Stored data:

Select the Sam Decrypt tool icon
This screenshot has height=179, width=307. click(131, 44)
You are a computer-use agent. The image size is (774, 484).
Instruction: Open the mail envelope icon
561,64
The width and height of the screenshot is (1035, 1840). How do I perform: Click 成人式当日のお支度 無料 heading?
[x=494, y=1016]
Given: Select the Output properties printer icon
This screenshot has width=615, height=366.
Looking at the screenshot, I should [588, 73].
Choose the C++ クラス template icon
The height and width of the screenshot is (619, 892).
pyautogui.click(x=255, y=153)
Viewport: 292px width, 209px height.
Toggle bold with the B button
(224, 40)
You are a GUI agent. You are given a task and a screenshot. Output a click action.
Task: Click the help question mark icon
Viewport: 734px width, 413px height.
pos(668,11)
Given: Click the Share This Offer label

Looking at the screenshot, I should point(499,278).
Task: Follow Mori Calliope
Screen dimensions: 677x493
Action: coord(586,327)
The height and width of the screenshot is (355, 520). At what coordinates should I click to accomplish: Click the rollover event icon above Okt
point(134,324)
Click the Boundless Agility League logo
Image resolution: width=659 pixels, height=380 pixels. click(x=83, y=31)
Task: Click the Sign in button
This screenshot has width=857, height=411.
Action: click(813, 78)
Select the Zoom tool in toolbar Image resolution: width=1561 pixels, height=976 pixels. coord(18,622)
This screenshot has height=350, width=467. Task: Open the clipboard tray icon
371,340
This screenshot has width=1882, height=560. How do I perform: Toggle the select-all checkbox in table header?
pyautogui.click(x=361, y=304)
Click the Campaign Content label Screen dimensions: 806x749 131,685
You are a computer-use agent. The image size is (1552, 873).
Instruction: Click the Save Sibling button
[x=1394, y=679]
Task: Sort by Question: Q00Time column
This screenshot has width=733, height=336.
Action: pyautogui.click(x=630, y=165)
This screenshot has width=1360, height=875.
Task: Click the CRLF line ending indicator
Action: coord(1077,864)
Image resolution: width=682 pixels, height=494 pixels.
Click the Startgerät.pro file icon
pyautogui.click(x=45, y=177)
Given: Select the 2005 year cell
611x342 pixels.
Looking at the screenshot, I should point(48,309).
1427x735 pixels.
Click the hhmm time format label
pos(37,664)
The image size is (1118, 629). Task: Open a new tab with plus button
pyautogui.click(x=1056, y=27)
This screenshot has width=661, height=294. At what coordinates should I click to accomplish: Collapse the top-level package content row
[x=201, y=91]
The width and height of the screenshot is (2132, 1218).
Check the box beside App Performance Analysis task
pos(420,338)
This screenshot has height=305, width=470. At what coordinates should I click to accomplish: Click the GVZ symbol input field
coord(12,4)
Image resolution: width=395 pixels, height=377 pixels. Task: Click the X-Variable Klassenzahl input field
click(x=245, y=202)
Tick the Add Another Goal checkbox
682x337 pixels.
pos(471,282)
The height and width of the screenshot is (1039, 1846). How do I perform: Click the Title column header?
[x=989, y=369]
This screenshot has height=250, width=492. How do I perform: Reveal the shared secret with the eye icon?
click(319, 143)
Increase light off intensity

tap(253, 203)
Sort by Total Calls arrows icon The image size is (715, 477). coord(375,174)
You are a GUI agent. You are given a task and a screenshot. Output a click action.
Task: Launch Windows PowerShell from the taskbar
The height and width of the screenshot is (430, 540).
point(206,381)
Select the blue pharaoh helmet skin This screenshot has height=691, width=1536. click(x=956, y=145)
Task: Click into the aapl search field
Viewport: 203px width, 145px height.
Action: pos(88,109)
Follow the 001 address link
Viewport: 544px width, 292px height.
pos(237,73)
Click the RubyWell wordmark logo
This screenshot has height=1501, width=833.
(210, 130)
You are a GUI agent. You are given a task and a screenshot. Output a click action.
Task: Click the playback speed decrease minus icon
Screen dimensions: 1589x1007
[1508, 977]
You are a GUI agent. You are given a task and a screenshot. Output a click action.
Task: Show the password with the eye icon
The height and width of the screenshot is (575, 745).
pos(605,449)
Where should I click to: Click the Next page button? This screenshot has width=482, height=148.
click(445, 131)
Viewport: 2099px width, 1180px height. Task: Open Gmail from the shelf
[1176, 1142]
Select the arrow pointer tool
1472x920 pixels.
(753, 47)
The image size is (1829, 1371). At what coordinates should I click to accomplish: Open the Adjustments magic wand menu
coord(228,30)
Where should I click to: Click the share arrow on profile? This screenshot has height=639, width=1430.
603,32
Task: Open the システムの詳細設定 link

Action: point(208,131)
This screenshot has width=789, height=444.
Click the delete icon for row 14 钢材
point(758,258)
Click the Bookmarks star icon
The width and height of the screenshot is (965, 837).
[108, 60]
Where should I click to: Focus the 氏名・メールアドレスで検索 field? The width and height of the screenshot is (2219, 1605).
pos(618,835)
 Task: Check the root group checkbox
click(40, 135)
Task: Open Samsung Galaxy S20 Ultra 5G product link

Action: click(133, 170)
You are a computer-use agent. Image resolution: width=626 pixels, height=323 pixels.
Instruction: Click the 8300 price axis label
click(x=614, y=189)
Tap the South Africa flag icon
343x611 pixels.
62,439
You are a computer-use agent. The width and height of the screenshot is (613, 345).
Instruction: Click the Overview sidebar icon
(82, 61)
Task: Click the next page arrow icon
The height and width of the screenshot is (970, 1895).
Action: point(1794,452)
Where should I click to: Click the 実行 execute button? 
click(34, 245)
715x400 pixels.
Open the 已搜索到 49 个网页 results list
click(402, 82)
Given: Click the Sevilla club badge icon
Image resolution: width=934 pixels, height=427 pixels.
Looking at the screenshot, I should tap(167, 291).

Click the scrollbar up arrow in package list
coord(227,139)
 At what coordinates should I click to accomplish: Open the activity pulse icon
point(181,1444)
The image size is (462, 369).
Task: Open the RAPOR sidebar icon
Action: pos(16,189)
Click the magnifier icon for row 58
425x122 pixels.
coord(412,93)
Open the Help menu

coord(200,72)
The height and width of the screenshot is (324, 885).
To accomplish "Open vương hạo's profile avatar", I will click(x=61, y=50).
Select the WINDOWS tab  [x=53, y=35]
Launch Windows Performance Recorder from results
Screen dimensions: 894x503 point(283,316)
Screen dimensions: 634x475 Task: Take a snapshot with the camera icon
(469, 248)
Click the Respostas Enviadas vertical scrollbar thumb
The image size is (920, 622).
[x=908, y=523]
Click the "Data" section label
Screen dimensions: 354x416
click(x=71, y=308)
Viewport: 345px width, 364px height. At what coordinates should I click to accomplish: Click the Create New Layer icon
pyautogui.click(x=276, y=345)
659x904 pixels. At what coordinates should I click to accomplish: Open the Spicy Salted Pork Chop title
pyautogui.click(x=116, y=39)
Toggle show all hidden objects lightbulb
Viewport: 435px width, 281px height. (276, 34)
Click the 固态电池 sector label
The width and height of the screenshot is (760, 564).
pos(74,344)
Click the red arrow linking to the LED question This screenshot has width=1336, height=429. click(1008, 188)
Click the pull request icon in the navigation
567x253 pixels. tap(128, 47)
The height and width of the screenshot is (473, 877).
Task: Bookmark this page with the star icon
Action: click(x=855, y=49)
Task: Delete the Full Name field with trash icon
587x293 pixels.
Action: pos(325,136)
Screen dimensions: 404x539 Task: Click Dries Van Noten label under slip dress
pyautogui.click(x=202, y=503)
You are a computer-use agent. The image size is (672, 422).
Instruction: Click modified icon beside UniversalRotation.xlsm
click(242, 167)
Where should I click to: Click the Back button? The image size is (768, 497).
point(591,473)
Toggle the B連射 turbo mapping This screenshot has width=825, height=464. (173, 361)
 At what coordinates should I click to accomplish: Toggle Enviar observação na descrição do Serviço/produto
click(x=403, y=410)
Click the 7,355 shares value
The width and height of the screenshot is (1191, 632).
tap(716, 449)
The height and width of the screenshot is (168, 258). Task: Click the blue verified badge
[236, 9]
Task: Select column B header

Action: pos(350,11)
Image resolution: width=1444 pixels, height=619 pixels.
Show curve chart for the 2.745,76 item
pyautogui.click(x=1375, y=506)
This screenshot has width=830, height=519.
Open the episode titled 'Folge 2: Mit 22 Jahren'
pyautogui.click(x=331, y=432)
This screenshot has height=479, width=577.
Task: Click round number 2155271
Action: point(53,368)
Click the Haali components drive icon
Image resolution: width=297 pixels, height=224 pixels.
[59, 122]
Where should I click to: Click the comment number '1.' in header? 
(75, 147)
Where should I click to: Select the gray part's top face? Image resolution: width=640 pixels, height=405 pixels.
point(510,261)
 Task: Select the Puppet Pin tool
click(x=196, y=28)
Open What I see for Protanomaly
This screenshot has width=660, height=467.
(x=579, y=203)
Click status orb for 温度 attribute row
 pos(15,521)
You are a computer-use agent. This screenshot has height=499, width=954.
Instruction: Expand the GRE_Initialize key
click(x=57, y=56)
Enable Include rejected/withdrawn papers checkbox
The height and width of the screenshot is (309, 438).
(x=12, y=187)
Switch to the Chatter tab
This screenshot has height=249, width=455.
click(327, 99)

> Written exercise
Rewrite the data, starting at the first line and ending at the line that contains "point(134,324)", with "Viewport" swapped for "Display" and everything else left as it is.

> Output for this task
Select the Sam Decrypt tool icon
This screenshot has height=179, width=307. click(131, 44)
You are a computer-use agent. The image size is (774, 484).
Instruction: Open the mail envelope icon
561,64
The width and height of the screenshot is (1035, 1840). How do I perform: Click 成人式当日のお支度 無料 heading?
[x=494, y=1016]
Given: Select the Output properties printer icon
This screenshot has width=615, height=366.
Looking at the screenshot, I should [588, 73].
Choose the C++ クラス template icon
The height and width of the screenshot is (619, 892).
pyautogui.click(x=255, y=153)
Display: 292px width, 209px height.
Toggle bold with the B button
(224, 40)
You are a GUI agent. You are given a task and a screenshot. Output a click action.
Task: Click the help question mark icon
Display: 734px width, 413px height.
pos(668,11)
Given: Click the Share This Offer label

Looking at the screenshot, I should point(499,278).
Task: Follow Mori Calliope
Screen dimensions: 677x493
Action: coord(586,327)
The height and width of the screenshot is (355, 520). At what coordinates should I click to accomplish: Click the rollover event icon above Okt
point(134,324)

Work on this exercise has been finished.